(Lines of data)
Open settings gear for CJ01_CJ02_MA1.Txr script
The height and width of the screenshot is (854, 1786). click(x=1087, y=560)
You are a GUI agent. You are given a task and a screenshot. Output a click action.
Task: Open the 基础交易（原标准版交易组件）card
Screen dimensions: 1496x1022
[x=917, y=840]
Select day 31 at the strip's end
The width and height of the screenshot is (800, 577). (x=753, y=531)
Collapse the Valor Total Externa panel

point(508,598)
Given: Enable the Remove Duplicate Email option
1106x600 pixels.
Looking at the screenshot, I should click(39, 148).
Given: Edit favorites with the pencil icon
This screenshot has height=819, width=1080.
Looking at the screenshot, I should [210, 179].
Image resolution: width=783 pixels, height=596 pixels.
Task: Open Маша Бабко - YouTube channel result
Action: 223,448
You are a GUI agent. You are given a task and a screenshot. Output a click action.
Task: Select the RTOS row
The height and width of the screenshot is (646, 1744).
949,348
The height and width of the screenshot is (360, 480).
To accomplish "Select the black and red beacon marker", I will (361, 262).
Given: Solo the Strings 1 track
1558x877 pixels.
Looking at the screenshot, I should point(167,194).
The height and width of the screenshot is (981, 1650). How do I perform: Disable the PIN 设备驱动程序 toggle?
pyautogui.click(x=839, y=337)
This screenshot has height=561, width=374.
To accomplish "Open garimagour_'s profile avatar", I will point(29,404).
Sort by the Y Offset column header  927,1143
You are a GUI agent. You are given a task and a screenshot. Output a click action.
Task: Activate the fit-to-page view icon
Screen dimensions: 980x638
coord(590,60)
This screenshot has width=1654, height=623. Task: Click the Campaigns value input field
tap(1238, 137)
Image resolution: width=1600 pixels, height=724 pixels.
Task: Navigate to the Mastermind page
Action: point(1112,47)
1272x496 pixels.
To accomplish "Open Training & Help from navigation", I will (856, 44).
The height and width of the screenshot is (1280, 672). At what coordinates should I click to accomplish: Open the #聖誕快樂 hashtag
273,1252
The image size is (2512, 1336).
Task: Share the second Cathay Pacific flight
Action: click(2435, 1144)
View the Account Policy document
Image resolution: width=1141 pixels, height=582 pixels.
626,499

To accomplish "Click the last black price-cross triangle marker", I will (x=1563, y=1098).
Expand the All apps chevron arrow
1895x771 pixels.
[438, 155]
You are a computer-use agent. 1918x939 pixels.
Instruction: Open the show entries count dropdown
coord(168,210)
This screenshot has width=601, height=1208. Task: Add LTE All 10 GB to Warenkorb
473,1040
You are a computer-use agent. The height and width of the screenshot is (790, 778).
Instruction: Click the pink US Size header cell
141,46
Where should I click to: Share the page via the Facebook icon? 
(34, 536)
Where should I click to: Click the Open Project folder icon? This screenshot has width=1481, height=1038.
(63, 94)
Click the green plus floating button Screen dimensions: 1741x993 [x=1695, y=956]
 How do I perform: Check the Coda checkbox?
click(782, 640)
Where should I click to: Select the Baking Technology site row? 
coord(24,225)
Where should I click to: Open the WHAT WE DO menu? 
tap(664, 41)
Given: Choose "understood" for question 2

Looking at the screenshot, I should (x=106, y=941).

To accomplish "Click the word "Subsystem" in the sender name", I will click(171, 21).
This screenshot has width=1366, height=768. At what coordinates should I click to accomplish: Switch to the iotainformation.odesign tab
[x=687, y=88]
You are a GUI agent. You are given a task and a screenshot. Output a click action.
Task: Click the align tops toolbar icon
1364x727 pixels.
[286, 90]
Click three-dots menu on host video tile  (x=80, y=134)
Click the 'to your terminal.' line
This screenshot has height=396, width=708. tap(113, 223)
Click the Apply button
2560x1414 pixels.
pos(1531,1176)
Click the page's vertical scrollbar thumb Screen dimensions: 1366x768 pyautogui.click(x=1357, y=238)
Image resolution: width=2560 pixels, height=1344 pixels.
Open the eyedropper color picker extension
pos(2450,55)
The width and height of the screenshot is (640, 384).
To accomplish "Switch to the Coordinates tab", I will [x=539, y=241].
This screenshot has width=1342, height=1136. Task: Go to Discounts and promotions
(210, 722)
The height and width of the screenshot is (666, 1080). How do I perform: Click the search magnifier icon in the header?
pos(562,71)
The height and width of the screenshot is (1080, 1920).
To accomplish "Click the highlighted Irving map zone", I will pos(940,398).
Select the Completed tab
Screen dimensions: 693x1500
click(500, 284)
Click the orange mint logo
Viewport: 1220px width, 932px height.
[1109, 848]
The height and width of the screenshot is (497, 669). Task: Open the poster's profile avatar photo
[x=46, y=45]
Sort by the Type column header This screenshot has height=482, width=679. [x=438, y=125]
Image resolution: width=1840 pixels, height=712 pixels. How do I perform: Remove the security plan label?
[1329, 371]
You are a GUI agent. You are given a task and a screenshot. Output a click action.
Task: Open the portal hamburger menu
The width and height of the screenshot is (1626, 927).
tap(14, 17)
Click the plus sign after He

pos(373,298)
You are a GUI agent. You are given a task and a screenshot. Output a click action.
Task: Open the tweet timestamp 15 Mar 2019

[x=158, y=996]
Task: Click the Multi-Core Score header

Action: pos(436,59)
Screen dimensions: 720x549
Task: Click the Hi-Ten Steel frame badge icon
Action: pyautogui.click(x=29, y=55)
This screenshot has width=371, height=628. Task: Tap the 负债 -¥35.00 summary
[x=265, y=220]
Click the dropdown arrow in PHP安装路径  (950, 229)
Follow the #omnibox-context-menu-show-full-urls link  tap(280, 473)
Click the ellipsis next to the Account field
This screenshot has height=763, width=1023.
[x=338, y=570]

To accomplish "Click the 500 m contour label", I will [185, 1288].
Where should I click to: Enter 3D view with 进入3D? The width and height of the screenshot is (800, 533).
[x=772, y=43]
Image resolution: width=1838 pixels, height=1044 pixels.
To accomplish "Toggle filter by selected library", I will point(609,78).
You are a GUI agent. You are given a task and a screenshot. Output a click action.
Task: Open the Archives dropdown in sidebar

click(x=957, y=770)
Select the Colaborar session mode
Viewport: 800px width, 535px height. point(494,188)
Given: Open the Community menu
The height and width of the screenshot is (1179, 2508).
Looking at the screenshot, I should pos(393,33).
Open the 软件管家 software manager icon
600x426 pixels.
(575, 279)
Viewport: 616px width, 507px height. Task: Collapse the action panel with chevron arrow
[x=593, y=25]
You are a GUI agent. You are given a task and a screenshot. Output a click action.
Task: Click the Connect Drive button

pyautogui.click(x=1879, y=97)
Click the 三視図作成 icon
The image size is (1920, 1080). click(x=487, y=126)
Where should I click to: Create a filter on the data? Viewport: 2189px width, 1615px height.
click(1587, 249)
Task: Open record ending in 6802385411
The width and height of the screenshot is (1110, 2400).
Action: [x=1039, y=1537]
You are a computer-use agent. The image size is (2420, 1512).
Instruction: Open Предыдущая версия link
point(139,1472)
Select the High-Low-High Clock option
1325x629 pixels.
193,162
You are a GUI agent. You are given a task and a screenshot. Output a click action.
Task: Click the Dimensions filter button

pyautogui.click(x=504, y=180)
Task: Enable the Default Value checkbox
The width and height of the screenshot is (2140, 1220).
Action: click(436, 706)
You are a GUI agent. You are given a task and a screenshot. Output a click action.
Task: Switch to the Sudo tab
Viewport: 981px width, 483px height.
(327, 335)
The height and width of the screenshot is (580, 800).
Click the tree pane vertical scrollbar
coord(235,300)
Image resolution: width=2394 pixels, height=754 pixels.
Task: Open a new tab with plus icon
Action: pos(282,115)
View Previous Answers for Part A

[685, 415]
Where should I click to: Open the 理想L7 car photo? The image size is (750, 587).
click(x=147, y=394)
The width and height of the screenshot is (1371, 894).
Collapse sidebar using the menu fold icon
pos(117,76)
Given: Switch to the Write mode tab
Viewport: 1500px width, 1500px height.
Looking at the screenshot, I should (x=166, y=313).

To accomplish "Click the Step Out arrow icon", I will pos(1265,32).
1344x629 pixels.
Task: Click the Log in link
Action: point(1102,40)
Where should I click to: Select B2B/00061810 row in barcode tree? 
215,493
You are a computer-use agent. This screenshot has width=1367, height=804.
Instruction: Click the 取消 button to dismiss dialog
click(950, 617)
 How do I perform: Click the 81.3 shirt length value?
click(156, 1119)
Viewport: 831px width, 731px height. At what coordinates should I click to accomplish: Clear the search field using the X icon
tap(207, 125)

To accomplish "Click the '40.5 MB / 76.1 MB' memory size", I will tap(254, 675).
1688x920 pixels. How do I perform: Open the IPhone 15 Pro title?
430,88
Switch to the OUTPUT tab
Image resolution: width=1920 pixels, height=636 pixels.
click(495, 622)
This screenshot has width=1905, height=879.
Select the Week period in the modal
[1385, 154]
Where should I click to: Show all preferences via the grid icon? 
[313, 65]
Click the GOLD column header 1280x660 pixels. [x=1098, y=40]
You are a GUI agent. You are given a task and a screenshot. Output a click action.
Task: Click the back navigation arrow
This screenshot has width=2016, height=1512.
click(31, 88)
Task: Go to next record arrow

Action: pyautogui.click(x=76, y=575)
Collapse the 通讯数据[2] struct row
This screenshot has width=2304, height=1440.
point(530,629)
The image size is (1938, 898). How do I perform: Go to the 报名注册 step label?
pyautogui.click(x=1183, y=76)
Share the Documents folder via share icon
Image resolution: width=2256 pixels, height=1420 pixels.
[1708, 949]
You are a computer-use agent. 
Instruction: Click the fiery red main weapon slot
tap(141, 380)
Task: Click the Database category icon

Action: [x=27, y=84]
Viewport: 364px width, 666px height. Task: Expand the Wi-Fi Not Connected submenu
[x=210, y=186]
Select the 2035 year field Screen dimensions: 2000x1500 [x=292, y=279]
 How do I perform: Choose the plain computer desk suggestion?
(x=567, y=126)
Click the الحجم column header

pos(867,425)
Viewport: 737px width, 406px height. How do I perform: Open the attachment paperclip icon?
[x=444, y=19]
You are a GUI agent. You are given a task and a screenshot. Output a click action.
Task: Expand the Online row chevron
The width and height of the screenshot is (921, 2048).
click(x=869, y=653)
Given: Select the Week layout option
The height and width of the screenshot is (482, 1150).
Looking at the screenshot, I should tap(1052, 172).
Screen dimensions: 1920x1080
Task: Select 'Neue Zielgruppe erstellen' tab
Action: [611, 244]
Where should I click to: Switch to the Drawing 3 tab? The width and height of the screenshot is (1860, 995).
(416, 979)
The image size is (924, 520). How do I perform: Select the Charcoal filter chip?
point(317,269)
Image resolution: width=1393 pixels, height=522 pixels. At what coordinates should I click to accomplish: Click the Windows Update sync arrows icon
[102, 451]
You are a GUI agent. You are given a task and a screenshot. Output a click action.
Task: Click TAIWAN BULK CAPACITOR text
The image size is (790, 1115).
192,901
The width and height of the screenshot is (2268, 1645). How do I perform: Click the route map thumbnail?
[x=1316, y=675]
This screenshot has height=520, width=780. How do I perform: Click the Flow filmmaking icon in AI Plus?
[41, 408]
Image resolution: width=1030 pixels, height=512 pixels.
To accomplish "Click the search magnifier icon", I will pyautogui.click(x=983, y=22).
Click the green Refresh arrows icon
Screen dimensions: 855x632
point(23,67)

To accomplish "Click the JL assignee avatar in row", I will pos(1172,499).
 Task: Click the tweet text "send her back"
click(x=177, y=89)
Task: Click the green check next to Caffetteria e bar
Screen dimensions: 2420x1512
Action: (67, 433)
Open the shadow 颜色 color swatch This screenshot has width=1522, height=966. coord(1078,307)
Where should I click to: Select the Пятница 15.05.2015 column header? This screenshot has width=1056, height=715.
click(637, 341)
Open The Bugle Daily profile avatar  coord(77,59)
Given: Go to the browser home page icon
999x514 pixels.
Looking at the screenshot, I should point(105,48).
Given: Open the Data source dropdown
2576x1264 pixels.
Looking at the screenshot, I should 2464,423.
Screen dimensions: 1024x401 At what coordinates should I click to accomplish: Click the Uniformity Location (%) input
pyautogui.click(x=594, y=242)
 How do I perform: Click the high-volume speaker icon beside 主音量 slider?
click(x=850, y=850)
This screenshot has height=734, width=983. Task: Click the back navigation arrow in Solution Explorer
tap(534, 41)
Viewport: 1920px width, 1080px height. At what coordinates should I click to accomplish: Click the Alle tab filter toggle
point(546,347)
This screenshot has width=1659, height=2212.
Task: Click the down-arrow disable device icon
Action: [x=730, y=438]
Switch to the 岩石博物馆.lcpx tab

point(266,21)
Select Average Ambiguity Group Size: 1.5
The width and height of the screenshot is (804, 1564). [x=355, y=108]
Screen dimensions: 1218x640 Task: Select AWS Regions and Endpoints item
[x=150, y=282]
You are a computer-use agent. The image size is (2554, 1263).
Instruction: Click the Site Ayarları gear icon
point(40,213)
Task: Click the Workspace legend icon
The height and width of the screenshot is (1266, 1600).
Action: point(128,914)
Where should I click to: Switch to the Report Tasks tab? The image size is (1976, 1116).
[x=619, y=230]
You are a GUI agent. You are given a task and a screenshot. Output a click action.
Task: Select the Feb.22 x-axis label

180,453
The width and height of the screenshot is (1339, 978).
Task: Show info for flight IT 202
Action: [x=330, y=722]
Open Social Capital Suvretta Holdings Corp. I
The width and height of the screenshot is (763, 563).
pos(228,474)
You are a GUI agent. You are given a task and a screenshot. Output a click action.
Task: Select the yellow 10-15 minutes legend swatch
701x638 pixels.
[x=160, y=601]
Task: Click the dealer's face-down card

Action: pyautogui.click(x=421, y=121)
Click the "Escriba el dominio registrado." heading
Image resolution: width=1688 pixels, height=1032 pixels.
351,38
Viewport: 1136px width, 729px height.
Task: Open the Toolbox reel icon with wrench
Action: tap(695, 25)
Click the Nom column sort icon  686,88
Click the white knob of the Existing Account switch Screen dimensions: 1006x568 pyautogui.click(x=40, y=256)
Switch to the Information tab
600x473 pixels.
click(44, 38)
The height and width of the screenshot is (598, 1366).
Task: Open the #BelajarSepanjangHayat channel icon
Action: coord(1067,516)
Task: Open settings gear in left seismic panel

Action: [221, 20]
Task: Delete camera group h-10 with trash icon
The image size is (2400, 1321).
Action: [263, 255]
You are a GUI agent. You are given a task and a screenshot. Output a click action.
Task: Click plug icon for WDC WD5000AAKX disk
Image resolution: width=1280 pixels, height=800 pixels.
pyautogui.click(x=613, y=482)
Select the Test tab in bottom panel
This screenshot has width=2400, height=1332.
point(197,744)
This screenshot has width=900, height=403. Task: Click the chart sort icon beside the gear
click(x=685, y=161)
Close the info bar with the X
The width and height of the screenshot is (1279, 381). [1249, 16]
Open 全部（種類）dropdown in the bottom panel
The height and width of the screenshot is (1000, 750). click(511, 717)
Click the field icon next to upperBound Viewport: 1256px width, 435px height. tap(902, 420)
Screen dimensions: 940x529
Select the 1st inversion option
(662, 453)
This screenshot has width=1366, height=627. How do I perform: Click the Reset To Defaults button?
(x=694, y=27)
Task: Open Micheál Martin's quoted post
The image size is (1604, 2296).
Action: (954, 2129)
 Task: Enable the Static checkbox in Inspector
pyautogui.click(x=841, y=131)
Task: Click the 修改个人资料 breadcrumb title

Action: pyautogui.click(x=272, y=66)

## To do
Can you output the lines of the material above exactly, starting at the line that contains "This screenshot has height=561, width=374." and ending at the line that contains "Sort by the Y"?

## Output of the exercise
This screenshot has height=561, width=374.
To accomplish "Open garimagour_'s profile avatar", I will point(29,404).
Sort by the Y Offset column header  927,1143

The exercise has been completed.